[Stored items]
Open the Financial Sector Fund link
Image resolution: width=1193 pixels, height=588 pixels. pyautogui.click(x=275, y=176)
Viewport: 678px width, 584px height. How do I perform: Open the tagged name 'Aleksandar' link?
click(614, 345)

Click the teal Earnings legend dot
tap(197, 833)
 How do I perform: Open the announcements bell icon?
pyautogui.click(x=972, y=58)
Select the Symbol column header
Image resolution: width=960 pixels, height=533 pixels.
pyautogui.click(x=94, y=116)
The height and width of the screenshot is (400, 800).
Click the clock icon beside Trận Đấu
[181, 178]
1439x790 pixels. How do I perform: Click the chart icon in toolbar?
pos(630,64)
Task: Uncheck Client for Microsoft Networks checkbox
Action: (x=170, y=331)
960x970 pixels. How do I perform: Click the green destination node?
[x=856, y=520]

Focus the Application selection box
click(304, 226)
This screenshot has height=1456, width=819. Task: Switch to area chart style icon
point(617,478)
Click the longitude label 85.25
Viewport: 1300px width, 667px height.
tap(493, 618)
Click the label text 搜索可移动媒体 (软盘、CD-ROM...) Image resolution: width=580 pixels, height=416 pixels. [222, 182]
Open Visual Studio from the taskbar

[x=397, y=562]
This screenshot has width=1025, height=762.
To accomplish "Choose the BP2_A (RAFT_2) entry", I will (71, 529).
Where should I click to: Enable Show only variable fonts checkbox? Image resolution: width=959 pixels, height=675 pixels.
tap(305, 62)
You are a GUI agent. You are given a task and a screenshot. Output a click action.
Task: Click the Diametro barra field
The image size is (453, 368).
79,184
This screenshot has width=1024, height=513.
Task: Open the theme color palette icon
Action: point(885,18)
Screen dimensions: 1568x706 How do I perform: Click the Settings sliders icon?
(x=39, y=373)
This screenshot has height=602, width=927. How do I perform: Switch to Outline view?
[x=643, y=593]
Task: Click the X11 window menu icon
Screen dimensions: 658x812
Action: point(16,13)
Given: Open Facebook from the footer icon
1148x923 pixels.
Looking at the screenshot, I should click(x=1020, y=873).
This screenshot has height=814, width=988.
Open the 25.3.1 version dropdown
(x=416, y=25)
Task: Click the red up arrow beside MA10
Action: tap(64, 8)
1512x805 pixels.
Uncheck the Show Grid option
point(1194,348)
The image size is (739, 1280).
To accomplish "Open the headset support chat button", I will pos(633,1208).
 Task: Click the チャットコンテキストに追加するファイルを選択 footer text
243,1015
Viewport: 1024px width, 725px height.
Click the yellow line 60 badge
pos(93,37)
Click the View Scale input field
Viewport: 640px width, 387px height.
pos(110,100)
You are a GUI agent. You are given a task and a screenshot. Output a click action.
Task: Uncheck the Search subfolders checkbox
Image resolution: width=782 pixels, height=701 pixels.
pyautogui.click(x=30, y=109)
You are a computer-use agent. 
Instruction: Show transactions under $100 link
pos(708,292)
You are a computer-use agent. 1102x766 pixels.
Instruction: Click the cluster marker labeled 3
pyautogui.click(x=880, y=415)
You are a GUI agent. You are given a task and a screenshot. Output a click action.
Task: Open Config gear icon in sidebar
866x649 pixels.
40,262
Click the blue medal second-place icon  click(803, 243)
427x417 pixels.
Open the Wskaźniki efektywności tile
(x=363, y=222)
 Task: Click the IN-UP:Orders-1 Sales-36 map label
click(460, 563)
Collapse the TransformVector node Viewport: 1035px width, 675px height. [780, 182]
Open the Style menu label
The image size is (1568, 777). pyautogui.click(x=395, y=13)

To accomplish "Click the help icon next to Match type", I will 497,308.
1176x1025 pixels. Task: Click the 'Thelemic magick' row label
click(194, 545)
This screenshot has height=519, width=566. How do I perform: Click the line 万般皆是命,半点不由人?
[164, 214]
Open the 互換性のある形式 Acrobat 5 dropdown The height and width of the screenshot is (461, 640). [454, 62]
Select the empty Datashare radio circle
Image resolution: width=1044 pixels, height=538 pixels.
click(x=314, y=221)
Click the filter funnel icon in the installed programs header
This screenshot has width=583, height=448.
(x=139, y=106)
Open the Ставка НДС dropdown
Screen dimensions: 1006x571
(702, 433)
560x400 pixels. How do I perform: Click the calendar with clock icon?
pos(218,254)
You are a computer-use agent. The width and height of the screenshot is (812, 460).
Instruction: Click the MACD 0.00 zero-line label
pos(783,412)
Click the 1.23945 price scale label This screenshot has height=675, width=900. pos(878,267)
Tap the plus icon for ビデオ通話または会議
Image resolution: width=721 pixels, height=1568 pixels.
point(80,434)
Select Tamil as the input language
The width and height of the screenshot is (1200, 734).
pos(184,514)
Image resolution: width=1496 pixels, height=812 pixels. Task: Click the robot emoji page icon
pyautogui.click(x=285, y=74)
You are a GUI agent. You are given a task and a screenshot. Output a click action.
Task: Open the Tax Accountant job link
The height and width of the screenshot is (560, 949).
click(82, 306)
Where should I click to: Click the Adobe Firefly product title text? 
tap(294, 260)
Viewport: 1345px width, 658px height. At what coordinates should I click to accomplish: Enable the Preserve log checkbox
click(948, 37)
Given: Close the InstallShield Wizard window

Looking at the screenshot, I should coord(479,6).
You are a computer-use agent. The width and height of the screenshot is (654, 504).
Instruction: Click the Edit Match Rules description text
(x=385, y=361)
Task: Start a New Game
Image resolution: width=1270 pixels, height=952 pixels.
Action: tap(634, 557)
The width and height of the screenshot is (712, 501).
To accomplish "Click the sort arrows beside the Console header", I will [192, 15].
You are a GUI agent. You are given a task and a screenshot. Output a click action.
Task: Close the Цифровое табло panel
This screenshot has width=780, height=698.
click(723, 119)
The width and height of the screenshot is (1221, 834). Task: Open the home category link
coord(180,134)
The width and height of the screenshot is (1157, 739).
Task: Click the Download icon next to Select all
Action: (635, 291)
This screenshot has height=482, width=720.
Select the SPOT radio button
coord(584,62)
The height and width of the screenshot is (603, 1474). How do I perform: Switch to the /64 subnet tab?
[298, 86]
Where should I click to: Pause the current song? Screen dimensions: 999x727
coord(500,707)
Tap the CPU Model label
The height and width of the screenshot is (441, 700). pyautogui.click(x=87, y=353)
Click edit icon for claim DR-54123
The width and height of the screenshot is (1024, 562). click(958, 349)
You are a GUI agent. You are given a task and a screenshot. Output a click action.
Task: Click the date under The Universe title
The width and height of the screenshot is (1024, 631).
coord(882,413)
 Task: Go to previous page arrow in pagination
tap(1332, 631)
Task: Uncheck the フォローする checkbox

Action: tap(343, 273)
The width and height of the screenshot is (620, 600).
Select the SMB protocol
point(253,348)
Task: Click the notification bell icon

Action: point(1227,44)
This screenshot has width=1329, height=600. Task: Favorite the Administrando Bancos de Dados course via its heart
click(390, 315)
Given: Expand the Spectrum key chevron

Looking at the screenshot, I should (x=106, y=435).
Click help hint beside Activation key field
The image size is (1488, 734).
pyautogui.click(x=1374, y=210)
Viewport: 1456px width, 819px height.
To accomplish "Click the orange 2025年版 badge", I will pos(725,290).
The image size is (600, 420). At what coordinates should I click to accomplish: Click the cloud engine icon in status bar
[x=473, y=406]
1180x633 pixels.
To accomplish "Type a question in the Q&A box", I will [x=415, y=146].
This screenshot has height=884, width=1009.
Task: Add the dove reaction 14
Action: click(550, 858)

# TASK REQUIREMENTS
Copy out each line of the entries that holds "header".

# RESPONSE
Select the Symbol column header
Click the filter funnel icon in the installed programs header
To accomplish "Click the sort arrows beside the Console header", I will [192, 15].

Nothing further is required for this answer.